- **Prompt 1**
From the derivatives worked solution, transcribe the portion that begins with the words containing "Find expressions for" and ends with "of the function.".

- **Source passage**
/---

Question

Find expressions for (a) $$\frac{\mathrm{d} Q}{\mathrm{~d} P}$$ for the supply function $$Q=P^{2}+P+1$$(b) $$\frac{\mathrm{d}(\mathrm{TR})}{\mathrm{d} Q}$$ for the total revenue function $$\mathrm{TR}=50 Q-3 Q^{2}$$(c) $$\frac{\mathrm{d}(\mathrm{AC})}{\mathrm{d} Q}$$ for the average cost function $$\mathrm{AC}=\frac{30}{Q}+10$$(d) $$\frac{\mathrm{d} C}{\mathrm{~d} Y}$$ for the consumption function $$C=3 Y+7$$(e) $$\frac{\mathrm{d} Q}{\mathrm{~d} L}$$ for the production function $$Q=10 \sqrt{L}$$(f) $$\frac{\mathrm{d} \pi}{\mathrm{d} Q}$$ for the profit function $$\pi=-2 Q^{3}+15 Q^{2}-24 Q-3$$

Answer

## Question1.a:

**step1 Identify the function and the derivative required**

The given supply function is $$Q=P^{2}+P+1$$, and we need to find its derivative with respect to $$P$$, denoted as $$\frac{\mathrm{d} Q}{\mathrm{~d} P}$$. This involves differentiating each term of the function.

**step2 Apply the power rule and constant rule of differentiation**

To differentiate, we apply the power rule, which states that the derivative of $$x^n$$ is $$nx^{n-1}$$. For a constant term, its derivative is zero. We differentiate each term in the function.

\---

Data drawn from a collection
/---

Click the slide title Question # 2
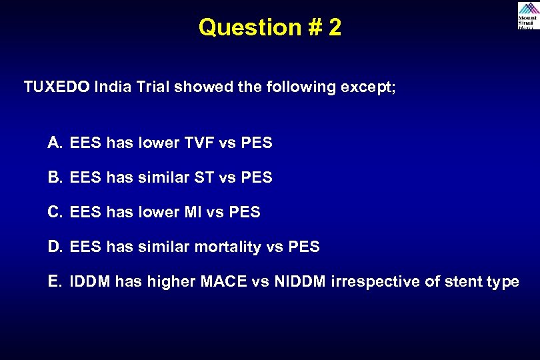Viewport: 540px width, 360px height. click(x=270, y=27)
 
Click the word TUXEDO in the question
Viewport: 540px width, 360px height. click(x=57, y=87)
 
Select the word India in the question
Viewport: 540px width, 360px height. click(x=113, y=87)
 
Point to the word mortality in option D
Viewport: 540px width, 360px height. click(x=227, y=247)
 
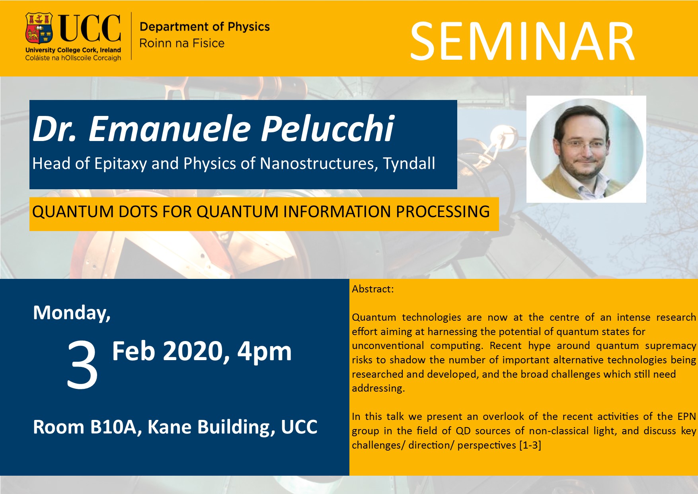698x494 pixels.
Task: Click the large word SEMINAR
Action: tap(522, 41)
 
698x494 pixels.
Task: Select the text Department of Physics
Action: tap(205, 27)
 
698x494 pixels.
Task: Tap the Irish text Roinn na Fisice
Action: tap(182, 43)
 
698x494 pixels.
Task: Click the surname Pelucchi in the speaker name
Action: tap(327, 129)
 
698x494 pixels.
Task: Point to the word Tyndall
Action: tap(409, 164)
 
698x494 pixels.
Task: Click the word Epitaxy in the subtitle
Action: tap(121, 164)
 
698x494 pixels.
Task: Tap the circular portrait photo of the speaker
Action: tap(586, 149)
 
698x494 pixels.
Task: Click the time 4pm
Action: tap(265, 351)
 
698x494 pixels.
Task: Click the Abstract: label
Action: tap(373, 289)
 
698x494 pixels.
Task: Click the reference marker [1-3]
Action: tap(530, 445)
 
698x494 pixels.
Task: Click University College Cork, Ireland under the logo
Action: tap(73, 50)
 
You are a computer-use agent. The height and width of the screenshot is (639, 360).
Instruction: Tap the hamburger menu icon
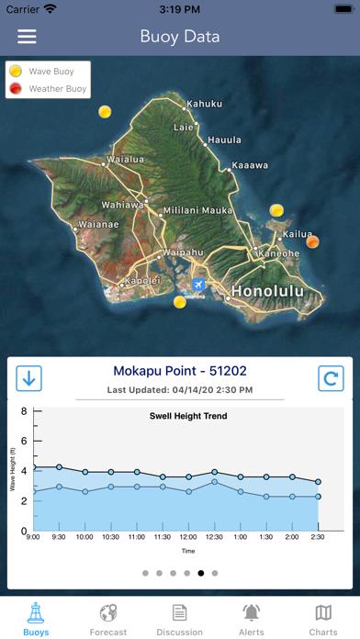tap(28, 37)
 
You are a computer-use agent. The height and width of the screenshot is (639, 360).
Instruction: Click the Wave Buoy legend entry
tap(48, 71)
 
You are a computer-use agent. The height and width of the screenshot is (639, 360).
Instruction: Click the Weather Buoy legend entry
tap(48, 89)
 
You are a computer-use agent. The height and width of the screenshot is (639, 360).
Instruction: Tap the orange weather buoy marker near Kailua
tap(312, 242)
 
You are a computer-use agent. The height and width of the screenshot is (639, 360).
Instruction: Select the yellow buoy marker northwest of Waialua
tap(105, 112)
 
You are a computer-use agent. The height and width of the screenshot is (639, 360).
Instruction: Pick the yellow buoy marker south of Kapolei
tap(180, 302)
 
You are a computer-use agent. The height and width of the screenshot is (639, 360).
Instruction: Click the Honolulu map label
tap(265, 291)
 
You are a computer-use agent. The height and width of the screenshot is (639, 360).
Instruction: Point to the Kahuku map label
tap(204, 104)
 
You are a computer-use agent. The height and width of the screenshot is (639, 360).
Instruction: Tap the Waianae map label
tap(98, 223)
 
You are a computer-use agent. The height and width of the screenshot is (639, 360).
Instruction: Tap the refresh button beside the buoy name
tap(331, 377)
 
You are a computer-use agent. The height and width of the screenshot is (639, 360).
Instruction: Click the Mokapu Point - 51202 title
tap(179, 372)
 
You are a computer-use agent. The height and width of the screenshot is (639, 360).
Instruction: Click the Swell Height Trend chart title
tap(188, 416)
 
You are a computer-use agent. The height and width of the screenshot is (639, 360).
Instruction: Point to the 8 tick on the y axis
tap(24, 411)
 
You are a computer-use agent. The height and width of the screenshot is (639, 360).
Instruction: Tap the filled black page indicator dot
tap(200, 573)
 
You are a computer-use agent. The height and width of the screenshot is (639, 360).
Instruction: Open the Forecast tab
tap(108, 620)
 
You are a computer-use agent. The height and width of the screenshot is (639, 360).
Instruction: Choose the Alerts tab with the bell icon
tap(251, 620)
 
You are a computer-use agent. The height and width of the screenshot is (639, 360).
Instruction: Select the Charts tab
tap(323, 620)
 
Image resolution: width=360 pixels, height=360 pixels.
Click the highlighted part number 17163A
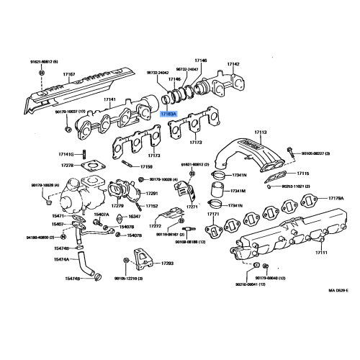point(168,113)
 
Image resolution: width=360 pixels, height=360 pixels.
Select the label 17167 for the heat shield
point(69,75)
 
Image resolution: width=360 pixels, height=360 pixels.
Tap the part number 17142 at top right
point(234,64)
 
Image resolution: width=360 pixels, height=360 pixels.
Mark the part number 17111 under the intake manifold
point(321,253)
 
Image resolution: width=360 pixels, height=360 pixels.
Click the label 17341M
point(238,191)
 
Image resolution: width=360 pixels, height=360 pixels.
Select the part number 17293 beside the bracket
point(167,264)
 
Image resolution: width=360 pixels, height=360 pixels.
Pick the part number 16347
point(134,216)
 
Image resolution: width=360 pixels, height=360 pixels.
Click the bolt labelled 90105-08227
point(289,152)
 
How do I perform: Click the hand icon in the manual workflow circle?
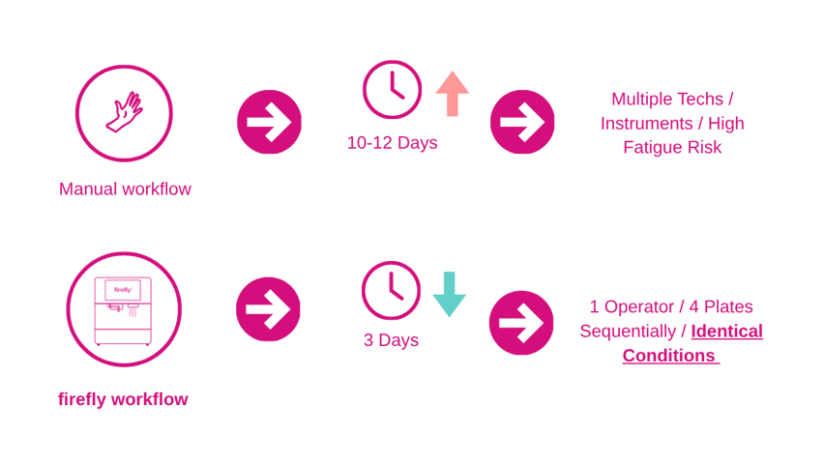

\---

- **Prompt 2**
How many lines of the rows above contain the string "Select", with case counting? Reply with the number alone.

- **Correct result 1**
Find expressions for (a) $$\frac{\mathrm{d} Q}{\mathrm{~d} P}$$ for the supply function $$Q=P^{2}+P+1$$(b) $$\frac{\mathrm{d}(\mathrm{TR})}{\mathrm{d} Q}$$ for the total revenue function $$\mathrm{TR}=50 Q-3 Q^{2}$$(c) $$\frac{\mathrm{d}(\mathrm{AC})}{\mathrm{d} Q}$$ for the average cost function $$\mathrm{AC}=\frac{30}{Q}+10$$(d) $$\frac{\mathrm{d} C}{\mathrm{~d} Y}$$ for the consumption function $$C=3 Y+7$$(e) $$\frac{\mathrm{d} Q}{\mathrm{~d} L}$$ for the production function $$Q=10 \sqrt{L}$$(f) $$\frac{\mathrm{d} \pi}{\mathrm{d} Q}$$ for the profit function $$\pi=-2 Q^{3}+15 Q^{2}-24 Q-3$$

Answer

## Question1.a:

**step1 Identify the function and the derivative required**

The given supply function is $$Q=P^{2}+P+1$$, and we need to find its derivative with respect to $$P$$, denoted as $$\frac{\mathrm{d} Q}{\mathrm{~d} P}$$. This involves differentiating each term of the function.

- **Correct result 2**
6